Tout dépend du point de vue. Rien de ce que nous pensons, disons ou faisons ne se pense, dit ou fait indépendamment d’un certain point de vue, c’est-à-dire de représentations, d’opinions ou de sentiments qui nous animent, consciemment ou inconsciemment. Lorsque nous évoquons des faits et des données, qu’il s’agisse de qualités ou de quantités, ce que nous appelons des « réalités objectives », relatives à des objets qui nous sont extérieurs – êtres ou choses –, ce n’est rien d’autre que nous qui choisissons de nous y intéresser, de façon proprement personnelle, toujours et à chaque fois. Un tel choix n’est jamais indépendant de nous, sujets, qui nous intéressons à de tels objets. Cela signifie aussi que lorsque nous nous contentons de mentionner des faits ou données, nous ne pensons, disons et faisons rien, en tout cas rien d’explicite ou de conscient.
On le sait au moins depuis les acquis de la physique quantique, et même si certains entretiennent le débat à cet égard, aucune observation et aucune mesure ne sont extérieures au point de vue de l’observateur.
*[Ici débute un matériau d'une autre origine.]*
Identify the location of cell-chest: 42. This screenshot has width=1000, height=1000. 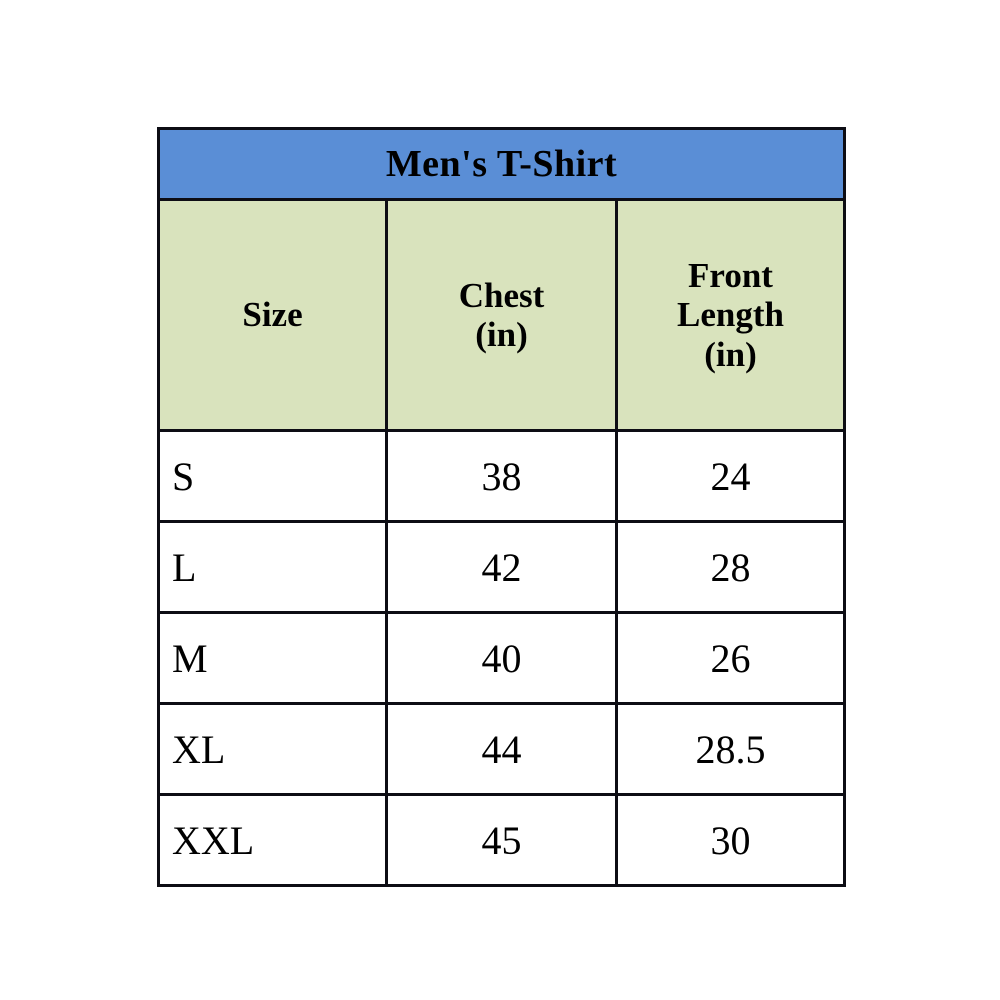
(502, 567).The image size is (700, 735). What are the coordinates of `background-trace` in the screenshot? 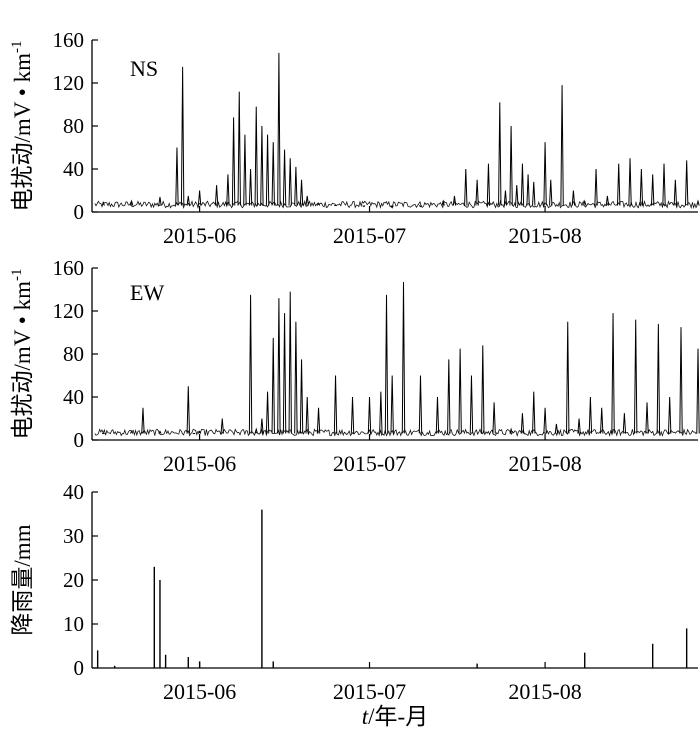 It's located at (396, 432).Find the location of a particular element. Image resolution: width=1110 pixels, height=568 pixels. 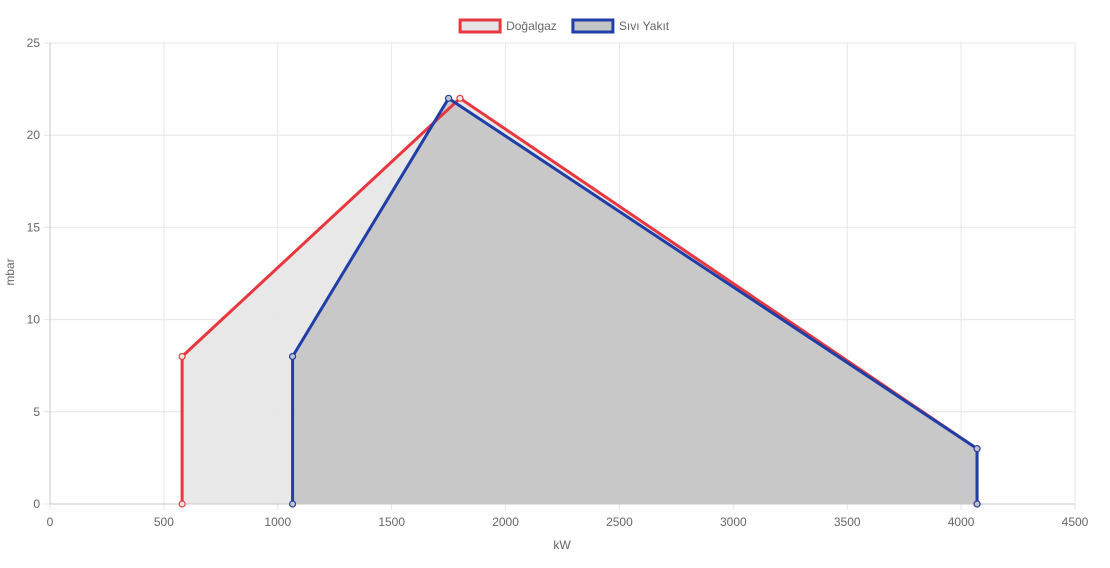

x-tick-label: 4500 is located at coordinates (1076, 522).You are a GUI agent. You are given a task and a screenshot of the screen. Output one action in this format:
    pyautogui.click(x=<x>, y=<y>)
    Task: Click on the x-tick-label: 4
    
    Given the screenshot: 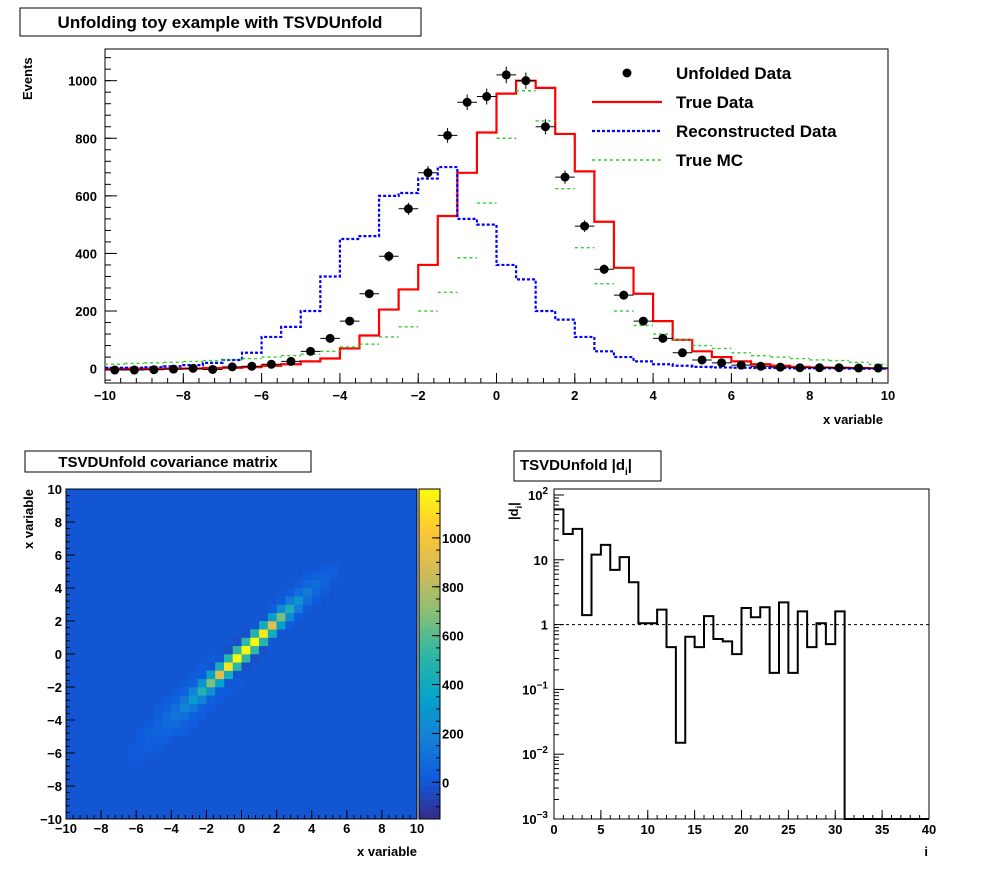 What is the action you would take?
    pyautogui.click(x=653, y=396)
     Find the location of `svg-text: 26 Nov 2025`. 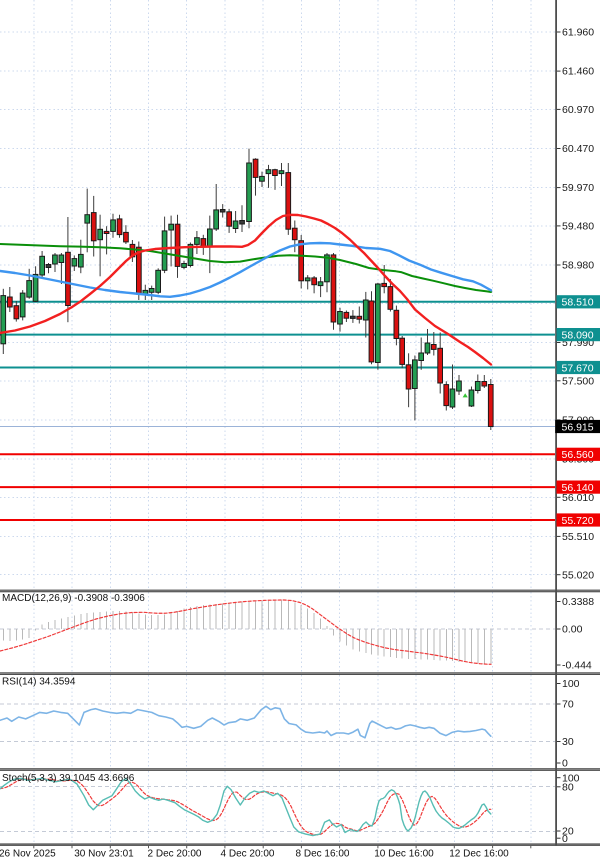

svg-text: 26 Nov 2025 is located at coordinates (28, 854).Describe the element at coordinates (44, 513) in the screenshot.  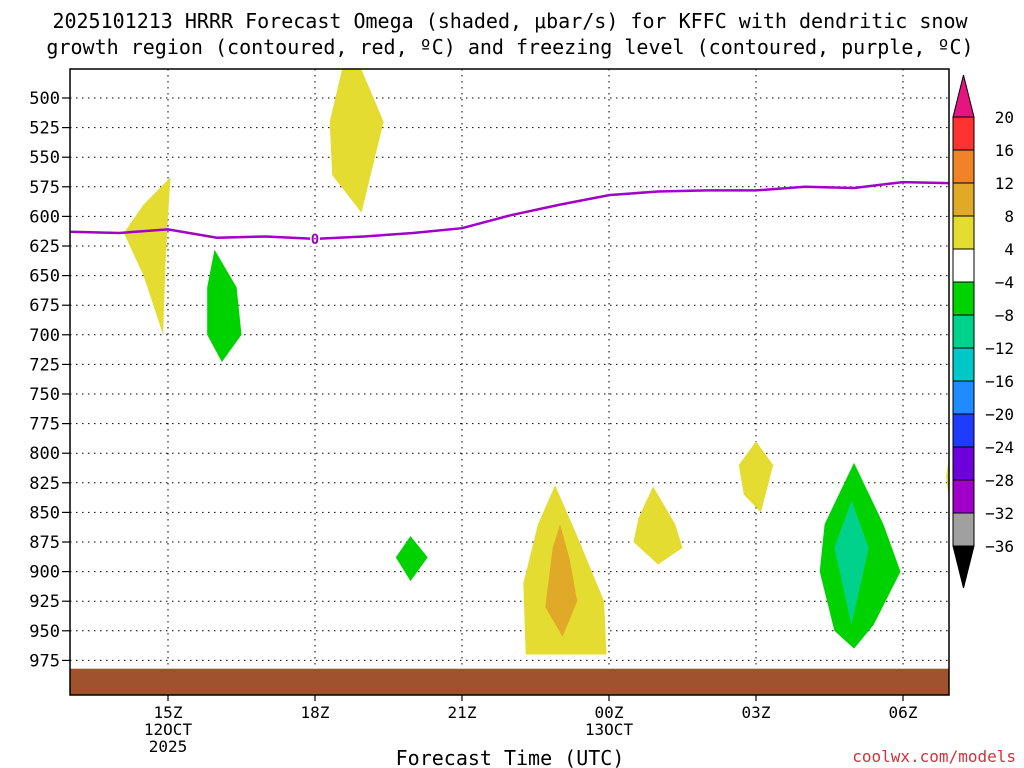
I see `y-tick-label-850: 850` at that location.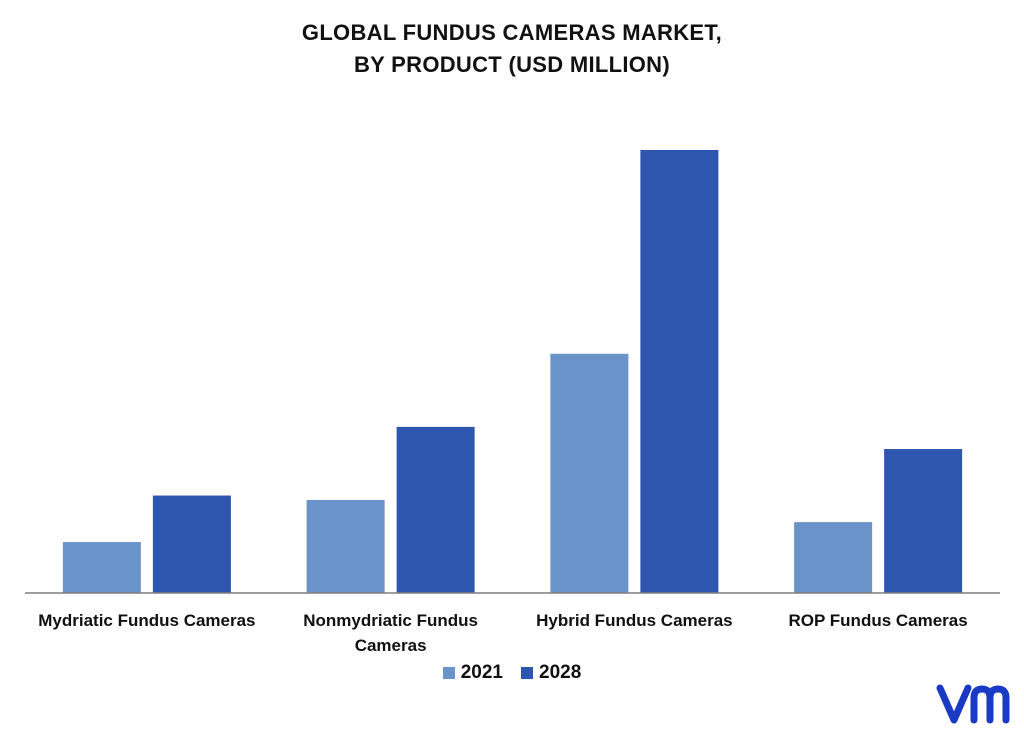 This screenshot has width=1024, height=729. What do you see at coordinates (527, 673) in the screenshot?
I see `legend-swatch-2028` at bounding box center [527, 673].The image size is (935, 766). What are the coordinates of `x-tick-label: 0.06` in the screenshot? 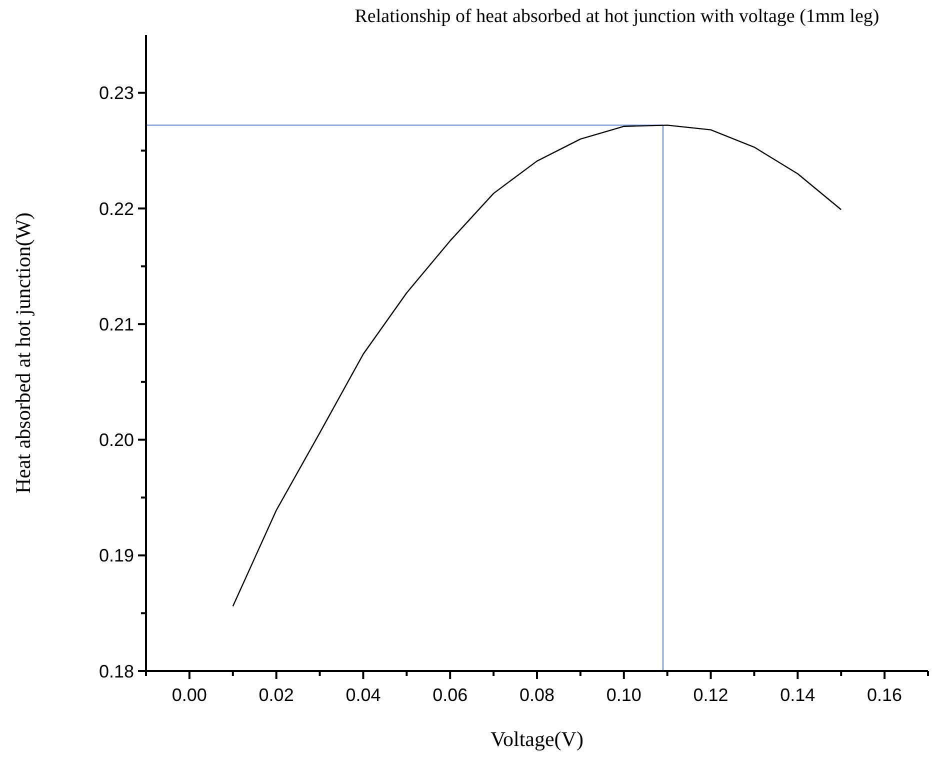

Ainsi avec le « flou quantique », on ne peut déterminer à la fois la vitesse et la position d’une particule et l’observateur qui choisit de se focaliser sur la première ou la seconde, rendant l’autre inconnaissable (principe d’incertitude de Heisenberg) ne peut pas ne pas être déterminant. L’astrophysicien Trinh Xuan Thuan le dit précisément dans son Dictionnaire amoureux du ciel et des étoiles, « toute tentative de la réalité objective (sic) se solde par un échec cuisant ; celle-ci est irrémédiablement modifiée et se transforme en une réalité subjective qui dépend de l’observateur et de son instrument de mesure ». Ce sont certains spécialistes des sciences humaines et sociales, encore à l’ère de la physique de Newton, qui ont en revanche quelque difficulté avec ce fait. Les plus radicaux entretiennent l’illusion d’une réalité extérieure indépendante de leur propre discours et de leurs propres observations et mesures ; donc de leur choix d’appréhender tel ou tel fait selon telle ou telle approche, se magnétisant eux-mêmes avec les grandeurs qu’ils manipulent et sur lesquelles ils projettent cette soi-disant objectivité. Ils prétendent parfois poursuivre alors la chimère de connaître, par ce biais, la « réalité » humaine – au moins un petit bout ! – tel un objet extérieur indépendant de tout point de vue et de tout choix personnel.
Plus généralement, on peut se demander pourquoi, dans le grand public, cette idée d’une réalité extérieure indépendante de nous qui la considérons est encore si populaire de nos jours. Je pense que c’est simplement parce que, au fond, et au-delà des invocations de circonstance, nous n’aimons ni être libres ni avoir le choix. Une telle liberté et un tel choix impliquent en effet que notre destinée soit entre nos mains et non dans celles de Dieu le père ou de mère Nature, nous sortant de la dépendance de la petite enfance dans laquelle nous aimons si souvent rester enfermés, croyant nous protéger. En sortir signifie en effet que nous avons à nous situer par rapport à notre finitude et au sens que nous donnons à notre existence, à ne pas toujours pouvoir commodément prétendre que l’on ne sait pas puisque cela ne dépend pas de nous mais de ce papa ou de cette maman, ou au moins de ce qu’ils en ont dit. Cette finitude et ce sens, nous nous appliquons au contraire à les fuir méthodiquement, durant toute notre existence. C’est pourtant bien dans une telle mise à l’abri et dans cette dévolution à la déesse « objectivité » qui nous serait extérieure que réside la vraie vanité. Une illusion, aussi, sans le moindre avenir.